SOURCE PASSAGE
===

Interesting article at Quartz by writer who has decided it’s folly to try to get by with only a couple of productivity apps. He gives his top 11 apps and concludes:
I’ve realized that the more I give each app a clear role, and I stick to that role, my work flows stay smooth and unambiguous. With discipline, the sheer number of apps stops becoming a factor. Information appears manageable, and I use my limited mental capacity to tick off tasks one after the other.
Some pointers when choosing apps:
- Store one thing in one place. Besides backups of course.Multi-platform is nice to have.
- Apps that remind you of stuff can be more useful than apps that store things nicely.
- The more frequently you use an app, the lighter, more user-friendly, and clutter-free it should be.
- Don’t be afraid to experiment with new apps.
- Apps that can be activated via email are nice.
- It must be easy to tell apart things with deadlines and things without.
- What is the most important activity in your work flow? Invest the most in apps that help in that activity.
- Remember only what you have to. Dump the rest in an app. Of course.
via These 11 apps are the key to productivity – Quartz.
Tom Mighell suggests some great apps for lawyers on the go in the most recent edition of Law Practice. This looks one looks particularly useful:
eFlightBoard. iOS, Android Here’s a secret: Airlines are being less than honest with you when they post departure and arrival times on boards throughout the airport. That’s why I use FlightBoard, which provides accurate departure and arrival times for most flights. I usually switch the app to show arriving flights, so I can tell when my plane is going to get to the gate.
There are multiple smartphone contenders in the market, including:
- BlackBerry 10 from Blackberry (fka Research in Motion)
- Windows Phone8 from Microsoft
- iOS 7 from Apple
- Android 4.x from Google
Who better than Nerino Petro to guide us through the pros and cons? One key insight:
Ultimately, the decision may come down to who your current cell phone provider is and which phones fit your budget. Apple has introduced a lower-cost model of its iPhone 5, the iPhone 5C, to reach a broader audience. Google introduced its own smart phones that are designed to its specifications and run stock Android with the guarantee of getting the latest Android updates, such as the Nexus 5, as soon as they’re available.

===

[Source data]
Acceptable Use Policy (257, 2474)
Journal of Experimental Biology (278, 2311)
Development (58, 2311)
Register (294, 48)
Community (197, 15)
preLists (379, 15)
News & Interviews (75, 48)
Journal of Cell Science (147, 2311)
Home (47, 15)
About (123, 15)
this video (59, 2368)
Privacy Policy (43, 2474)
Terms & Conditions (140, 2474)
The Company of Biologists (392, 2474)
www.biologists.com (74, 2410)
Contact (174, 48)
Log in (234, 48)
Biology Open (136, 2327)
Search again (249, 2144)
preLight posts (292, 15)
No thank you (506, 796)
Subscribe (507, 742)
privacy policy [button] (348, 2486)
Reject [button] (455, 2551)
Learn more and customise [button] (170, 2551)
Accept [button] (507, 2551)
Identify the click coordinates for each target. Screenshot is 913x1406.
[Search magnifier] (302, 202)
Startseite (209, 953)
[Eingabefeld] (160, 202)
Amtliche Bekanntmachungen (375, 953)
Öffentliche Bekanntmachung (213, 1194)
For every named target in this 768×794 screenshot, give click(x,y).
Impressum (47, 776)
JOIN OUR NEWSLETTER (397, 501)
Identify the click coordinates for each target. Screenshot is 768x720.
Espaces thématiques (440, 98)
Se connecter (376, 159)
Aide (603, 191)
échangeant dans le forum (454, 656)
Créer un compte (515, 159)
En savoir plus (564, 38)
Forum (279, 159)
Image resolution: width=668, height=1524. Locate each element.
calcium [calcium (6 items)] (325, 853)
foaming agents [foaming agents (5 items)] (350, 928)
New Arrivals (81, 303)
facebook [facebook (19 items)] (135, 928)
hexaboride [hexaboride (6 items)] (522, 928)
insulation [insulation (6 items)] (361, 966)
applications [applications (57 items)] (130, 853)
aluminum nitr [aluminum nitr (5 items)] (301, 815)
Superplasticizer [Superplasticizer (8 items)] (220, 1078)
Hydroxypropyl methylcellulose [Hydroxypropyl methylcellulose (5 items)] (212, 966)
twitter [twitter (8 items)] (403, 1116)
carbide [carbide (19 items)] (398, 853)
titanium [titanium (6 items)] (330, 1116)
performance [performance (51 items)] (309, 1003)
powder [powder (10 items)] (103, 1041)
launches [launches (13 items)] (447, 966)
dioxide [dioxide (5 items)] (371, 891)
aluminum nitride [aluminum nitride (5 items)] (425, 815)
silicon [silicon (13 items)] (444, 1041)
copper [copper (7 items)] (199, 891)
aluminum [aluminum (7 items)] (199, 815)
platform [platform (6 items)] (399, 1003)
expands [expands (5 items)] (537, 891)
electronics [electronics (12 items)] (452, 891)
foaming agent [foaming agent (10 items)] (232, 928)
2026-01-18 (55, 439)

===

PROBLEMS TO WORK ON
**1)** Please list the smartphone operating systems named in the apps post, each with the company it is attributed to.
**2)** Return the passage of the apps post that begins at the words "Interesting article at" and stops after "after the other.".
**3)** Write the next part of the apps post, picking up after its closing sentence about Google's own phones.
The lines are separate material, not part of the apps post.

RESULTS OF THE TASKS
**1)**
- BlackBerry 10 from Blackberry (fka Research in Motion)
- Windows Phone8 from Microsoft
- iOS 7 from Apple
- Android 4.x from Google

**2)**
Interesting article at Quartz by writer who has decided it’s folly to try to get by with only a couple of productivity apps. He gives his top 11 apps and concludes:
I’ve realized that the more I give each app a clear role, and I stick to that role, my work flows stay smooth and unambiguous. With discipline, the sheer number of apps stops becoming a factor. Information appears manageable, and I use my limited mental capacity to tick off tasks one after the other.

**3)**
At iPhone J.D. the ever-helpful Jeff Richardson explains an app to allow access to PACER on the iPad and iPhone.
Vote in Lawyerist’s Best Law Firm Websites Competition, 2014 Edition. The only criterion suggested is notable:
Responsive web design turned out to play a big factor in getting to the top ten. A responsive website should look good on any screen, from a big desktop display to a smartwatch. Law websites still have a way to go on this, though. Many great-looking nominations — including some websites built in the last year — wound up in the discard pile because they are not responsive.
The Lawyerist has a good look at the ins and outs of computer displays in The Best Computer Monitor Setup for Lawyers. The idea of using multiple monitors to improve productivity is not news, but this article takes it to another level. Ideas particularly worthy of note:
- Pixel size (as opposed to screen resolution) makes a giant difference in screen legibility. The smaller the pixels (i.e., the more that can be jammed into a square inch), the better. The author contents that at very small pixel sizes, it’s as easy to ready material on a computer monitor as in a well-printed book.
- A good really large monitor (27 inches may be better than two 22 inch screens. One good 27 inch monitor is more expensive than two smaller ones, but it may be worth it.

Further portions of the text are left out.